Ausgang: Verfassungsbeschwerde nicht zur Entscheidung angenommen; Antrag auf Prozesskostenhilfe mangels hinreichender Erfolgsaussicht abgelehnt.

Abstrakte Rechtssätze

1

Die Bewilligung von Prozesskostenhilfe vor dem Bundesverfassungsgericht setzt voraus, dass die beabsichtigte Verfassungsbeschwerde hinreichende Aussicht auf Erfolg bietet; liegen solche Erfolgsaussichten nicht vor, ist PKH zu versagen.

2

Die Monatsfrist des §93 Abs.1 BVerfGG beginnt mit dem Zugang der den Rechtsweg abschließenden angegriffenen Entscheidung.

3

Entscheidungen, die nicht zum Rechtsweg im Sinne des §90 Abs.2 BVerfGG gehören (z.

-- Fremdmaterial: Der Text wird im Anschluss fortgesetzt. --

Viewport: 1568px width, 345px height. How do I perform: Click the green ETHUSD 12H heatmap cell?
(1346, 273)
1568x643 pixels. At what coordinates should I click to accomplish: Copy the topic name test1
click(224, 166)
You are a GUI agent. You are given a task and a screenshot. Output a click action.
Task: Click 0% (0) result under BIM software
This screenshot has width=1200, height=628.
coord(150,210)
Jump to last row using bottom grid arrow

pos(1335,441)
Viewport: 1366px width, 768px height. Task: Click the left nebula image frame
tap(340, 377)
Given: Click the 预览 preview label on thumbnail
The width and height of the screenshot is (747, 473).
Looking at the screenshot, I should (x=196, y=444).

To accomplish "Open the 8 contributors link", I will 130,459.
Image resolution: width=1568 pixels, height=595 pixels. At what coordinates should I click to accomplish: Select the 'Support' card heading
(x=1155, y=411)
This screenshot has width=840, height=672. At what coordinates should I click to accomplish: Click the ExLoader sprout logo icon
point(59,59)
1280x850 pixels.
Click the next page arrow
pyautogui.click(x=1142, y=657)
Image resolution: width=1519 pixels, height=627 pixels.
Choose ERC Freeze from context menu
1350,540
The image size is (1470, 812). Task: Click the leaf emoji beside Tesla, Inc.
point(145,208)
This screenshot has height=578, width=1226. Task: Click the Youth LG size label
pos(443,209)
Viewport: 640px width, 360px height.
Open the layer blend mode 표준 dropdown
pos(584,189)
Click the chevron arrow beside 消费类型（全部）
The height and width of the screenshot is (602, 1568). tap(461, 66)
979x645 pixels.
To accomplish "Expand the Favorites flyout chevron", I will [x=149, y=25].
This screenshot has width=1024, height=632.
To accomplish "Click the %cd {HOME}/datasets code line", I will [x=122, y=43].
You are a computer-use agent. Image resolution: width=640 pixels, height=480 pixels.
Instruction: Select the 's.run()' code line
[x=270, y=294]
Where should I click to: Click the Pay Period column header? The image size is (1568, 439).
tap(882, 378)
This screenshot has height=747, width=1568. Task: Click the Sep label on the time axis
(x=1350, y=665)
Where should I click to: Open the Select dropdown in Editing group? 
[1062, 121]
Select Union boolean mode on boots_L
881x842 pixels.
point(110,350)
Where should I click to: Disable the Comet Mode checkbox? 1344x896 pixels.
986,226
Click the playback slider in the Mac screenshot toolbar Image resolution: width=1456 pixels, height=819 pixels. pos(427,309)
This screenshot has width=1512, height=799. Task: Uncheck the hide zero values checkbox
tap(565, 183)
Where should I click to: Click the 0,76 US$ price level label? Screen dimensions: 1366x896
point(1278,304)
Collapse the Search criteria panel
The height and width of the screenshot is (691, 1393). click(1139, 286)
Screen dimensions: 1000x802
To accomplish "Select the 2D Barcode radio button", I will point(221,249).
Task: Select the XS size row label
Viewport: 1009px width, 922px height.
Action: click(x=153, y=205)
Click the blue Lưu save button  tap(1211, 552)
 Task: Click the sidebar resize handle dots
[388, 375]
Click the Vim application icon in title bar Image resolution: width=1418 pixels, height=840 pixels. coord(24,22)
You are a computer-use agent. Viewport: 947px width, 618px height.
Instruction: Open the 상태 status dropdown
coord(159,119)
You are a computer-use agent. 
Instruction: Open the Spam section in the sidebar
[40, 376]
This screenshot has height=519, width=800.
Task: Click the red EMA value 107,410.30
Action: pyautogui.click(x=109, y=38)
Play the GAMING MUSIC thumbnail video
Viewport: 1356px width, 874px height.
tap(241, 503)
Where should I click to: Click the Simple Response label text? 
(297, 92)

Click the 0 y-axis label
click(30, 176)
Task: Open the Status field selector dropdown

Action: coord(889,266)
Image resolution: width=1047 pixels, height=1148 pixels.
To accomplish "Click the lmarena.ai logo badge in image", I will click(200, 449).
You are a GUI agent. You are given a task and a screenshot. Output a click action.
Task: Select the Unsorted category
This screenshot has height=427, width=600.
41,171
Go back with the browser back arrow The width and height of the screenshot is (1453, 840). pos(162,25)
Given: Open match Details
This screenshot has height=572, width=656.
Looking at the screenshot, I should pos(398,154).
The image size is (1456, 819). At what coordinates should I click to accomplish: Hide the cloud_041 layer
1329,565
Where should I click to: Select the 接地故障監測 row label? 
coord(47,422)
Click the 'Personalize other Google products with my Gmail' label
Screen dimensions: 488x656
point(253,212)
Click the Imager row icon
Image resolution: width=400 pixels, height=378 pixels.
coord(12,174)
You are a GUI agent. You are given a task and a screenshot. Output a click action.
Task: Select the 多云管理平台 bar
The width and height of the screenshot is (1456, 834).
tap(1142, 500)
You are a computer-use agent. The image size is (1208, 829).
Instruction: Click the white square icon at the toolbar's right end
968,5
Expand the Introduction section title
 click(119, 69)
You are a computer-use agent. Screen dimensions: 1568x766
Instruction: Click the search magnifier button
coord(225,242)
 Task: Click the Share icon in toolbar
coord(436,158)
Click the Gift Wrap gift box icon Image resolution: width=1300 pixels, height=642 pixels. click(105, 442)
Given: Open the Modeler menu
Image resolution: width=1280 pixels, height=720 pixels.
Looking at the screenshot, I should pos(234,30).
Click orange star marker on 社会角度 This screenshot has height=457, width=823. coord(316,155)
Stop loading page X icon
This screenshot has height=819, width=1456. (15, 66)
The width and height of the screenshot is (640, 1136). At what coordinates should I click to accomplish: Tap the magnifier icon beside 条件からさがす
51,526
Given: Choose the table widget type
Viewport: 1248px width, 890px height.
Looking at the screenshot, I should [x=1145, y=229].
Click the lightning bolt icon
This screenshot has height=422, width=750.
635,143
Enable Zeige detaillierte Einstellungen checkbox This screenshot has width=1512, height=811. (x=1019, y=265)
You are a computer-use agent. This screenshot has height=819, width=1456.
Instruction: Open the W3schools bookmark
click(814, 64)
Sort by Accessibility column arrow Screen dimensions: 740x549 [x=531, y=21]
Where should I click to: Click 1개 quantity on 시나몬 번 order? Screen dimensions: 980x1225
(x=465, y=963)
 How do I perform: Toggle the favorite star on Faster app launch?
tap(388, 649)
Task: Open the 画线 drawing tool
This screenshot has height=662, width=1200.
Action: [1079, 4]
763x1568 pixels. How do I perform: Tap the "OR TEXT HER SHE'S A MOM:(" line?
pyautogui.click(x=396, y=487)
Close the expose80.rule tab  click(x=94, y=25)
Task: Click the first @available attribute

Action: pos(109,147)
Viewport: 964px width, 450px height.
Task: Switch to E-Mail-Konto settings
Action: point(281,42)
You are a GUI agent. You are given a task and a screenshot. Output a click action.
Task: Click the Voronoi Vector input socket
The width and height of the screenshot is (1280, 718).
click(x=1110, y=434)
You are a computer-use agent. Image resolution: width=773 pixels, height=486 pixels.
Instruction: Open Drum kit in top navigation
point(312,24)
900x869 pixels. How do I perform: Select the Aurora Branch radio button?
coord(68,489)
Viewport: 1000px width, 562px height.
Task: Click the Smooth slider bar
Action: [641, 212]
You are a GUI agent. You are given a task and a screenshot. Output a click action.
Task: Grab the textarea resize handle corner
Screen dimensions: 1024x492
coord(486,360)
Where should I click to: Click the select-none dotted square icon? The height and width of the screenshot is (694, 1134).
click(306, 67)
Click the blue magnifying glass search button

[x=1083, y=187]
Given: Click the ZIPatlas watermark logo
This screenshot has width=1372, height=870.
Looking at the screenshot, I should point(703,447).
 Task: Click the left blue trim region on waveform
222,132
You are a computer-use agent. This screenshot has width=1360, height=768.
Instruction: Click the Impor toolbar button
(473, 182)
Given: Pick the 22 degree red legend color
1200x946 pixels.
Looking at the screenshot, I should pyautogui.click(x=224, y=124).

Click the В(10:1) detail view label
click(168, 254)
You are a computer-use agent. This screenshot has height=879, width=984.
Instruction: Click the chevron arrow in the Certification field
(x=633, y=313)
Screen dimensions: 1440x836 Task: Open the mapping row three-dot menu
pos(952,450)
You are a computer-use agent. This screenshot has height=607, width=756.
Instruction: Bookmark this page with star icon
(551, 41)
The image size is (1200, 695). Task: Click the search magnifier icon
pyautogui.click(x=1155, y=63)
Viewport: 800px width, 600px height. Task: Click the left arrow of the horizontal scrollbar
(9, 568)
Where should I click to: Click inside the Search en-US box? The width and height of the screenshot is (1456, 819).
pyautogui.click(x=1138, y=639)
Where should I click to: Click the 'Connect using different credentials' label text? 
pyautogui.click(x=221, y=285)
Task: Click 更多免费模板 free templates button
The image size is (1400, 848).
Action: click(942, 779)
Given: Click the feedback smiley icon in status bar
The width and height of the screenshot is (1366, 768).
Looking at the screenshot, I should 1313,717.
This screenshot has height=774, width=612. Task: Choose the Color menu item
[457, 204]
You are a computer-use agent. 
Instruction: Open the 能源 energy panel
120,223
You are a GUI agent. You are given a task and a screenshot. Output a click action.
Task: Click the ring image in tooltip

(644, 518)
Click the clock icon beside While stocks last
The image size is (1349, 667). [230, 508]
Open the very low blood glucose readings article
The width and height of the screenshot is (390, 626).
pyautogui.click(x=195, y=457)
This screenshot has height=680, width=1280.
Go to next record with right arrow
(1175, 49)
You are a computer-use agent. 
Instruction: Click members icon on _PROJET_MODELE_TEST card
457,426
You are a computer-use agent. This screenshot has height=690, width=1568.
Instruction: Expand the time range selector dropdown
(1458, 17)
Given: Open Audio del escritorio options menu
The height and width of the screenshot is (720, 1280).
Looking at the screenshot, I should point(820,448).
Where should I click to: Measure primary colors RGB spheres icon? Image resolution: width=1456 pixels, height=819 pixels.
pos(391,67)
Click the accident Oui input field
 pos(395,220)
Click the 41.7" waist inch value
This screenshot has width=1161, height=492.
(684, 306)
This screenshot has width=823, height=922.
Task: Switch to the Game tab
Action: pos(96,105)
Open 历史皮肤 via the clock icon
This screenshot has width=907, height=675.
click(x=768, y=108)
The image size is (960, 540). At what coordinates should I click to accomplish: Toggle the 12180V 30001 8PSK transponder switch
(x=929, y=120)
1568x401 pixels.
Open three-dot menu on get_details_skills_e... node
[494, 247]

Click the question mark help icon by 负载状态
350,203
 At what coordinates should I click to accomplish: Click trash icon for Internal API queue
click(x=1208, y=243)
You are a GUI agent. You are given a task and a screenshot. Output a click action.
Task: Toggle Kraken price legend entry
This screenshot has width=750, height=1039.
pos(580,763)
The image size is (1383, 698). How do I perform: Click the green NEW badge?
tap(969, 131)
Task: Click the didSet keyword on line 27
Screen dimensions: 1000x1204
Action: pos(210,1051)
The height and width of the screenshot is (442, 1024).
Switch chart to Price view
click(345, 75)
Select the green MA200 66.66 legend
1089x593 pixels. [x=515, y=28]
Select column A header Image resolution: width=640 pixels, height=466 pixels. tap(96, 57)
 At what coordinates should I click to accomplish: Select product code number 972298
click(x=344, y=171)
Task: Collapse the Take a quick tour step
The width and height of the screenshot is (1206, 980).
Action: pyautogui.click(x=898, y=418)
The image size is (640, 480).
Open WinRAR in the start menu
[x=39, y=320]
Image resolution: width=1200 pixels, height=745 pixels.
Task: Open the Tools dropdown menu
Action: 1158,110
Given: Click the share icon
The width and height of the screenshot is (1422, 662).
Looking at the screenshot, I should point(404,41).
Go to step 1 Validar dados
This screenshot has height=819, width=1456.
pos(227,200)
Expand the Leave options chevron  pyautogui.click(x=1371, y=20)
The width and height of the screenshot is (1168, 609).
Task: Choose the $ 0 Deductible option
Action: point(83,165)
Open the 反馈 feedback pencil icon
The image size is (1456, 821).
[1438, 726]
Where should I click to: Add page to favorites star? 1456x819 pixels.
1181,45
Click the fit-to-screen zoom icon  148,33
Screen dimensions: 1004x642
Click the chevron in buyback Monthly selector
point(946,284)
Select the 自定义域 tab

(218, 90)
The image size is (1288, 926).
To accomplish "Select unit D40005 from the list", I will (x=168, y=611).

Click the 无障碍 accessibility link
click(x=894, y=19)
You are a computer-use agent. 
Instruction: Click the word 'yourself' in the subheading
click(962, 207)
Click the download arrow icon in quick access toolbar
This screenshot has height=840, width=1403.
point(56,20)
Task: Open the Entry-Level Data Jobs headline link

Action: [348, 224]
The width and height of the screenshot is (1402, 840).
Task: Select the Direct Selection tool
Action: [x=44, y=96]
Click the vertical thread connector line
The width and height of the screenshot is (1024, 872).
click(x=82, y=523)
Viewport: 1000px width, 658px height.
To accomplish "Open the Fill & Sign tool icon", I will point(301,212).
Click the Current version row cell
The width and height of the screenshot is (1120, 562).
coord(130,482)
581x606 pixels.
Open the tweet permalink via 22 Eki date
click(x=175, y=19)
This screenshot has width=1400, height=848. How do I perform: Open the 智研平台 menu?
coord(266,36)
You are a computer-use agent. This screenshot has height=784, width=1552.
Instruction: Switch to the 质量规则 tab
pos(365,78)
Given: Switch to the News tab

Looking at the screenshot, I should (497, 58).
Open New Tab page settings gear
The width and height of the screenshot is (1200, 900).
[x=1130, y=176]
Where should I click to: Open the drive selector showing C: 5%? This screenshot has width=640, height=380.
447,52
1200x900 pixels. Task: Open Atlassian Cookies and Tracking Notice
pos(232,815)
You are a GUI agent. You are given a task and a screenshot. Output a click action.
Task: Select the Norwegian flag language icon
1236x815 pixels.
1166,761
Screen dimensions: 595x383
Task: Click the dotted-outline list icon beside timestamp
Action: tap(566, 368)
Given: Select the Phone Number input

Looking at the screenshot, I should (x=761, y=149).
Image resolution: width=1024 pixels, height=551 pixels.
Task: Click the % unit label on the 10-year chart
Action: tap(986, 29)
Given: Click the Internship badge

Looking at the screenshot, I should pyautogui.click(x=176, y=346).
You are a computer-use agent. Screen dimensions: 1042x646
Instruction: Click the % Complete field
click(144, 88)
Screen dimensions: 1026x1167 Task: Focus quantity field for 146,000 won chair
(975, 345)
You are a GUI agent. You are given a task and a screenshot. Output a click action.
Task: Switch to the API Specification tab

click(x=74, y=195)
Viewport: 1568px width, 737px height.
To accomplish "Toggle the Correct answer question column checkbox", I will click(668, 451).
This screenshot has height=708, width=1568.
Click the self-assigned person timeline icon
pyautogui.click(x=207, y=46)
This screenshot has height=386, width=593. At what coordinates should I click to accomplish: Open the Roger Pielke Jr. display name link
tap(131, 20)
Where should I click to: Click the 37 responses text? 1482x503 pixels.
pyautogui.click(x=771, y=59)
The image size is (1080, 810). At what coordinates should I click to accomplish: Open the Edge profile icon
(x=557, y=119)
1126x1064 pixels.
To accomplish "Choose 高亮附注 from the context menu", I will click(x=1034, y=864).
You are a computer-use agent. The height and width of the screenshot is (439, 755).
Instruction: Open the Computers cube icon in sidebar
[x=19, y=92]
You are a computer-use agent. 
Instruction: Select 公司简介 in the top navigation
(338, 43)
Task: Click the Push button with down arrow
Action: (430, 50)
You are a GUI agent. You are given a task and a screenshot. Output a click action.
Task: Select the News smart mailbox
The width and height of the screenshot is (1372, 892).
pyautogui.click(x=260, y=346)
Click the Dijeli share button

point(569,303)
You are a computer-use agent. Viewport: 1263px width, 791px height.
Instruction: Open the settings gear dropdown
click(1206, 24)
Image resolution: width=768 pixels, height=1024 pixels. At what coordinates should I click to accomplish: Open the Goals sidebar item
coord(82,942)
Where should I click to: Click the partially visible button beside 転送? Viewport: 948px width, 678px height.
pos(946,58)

B. Folgen eines unzulässigen Rechtsbehelfs), setzen die Beschwerdefrist des §93 Abs.1 BVerfGG nicht erneut in Lauf.

4

Bei offenkundiger Unzulässigkeit oder Fristversäumnis kann das Bundesverfassungsgericht die Verfassungsbeschwerde nicht zur Entscheidung annehmen und nach §93d Abs.1 Satz 3 BVerfGG von einer weiteren Begründung absehen.

Relevante Normen
§ 23 Abs 1 S 2 BVerfGG§ 92 BVerfGG§ 93 Abs 1 S 1 BVerfGG§ 114 Abs 1 S 1 ZPO§ 114 Abs. 1 Satz 1 ZPO§ 93 Abs. 1 Satz 1 BVerfGG

Vorinstanzen

vorgehend BGH, 26. August 2021, Az: III ZA 7/21, Beschluss

vorgehend OLG Hamm, 11. Juni 2021, Az: I-11 W 24/21, Beschluss

vorgehend LG Bielefeld, 18. März 2021, Az: 4 O 65/21, Beschluss

Tenor

Der Antrag auf Bewilligung von Prozesskostenhilfe wird abgelehnt, weil die beabsichtigte Rechtsverfolgung keine hinreichende Aussicht auf Erfolg bietet.

Die Verfassungsbeschwerde wird nicht zur Entscheidung angenommen.

Gründe

1

Der Antrag auf Bewilligung von Prozesskostenhilfe war abzulehnen. Die erforderlichen Voraussetzungen für die Bewilligung von Prozesskostenhilfe (vgl. BVerfGE 1, 109 <110 ff.>; 92, 122 <123>; BVerfG, Beschluss der 1. Kammer des Ersten Senats vom 2. Dezember 2016 - 1 BvR 2014/16 -) liegen nicht vor. Der Antragsteller und Beschwerdeführer legt bereits nicht dar, dass seine beabsichtigte Rechtsverfolgung hinreichende Aussicht auf Erfolg entsprechend § 114 Absatz 1 Satz 1 ZPO bietet. Die Möglichkeit der Verletzung von Grundrechten oder grundrechtsgleichen Rechten ist vorliegend nicht ersichtlich.

2

Zudem ist die Verfassungsbeschwerde verfristet, weil sie nicht binnen der Monatsfrist nach § 93 Absatz 1 Satz 1 BVerfGG erhoben worden ist. Maßgeblich für die Fristberechnung ist vorliegend der Zugang der den Rechtsmittelzug abschließenden angegriffenen Entscheidung des Oberlandesgerichts vom 11. Juni 2021. Der durch einen unzulässigen Rechtsbehelf ausgelöste Beschluss des Bundesgerichtshofs vom 26. August 2021 gehört nicht zum Rechtsweg des § 90 Absatz 2 BVerfGG und ist nicht geeignet, die Beschwerdefrist des § 93 Absatz 1 BVerfGG erneut in Lauf zu setzen.

3

Von einer weiteren Begründung wird nach § 93d Abs. 1 Satz 3 BVerfGG abgesehen.

4

Diese Entscheidung ist unanfechtbar.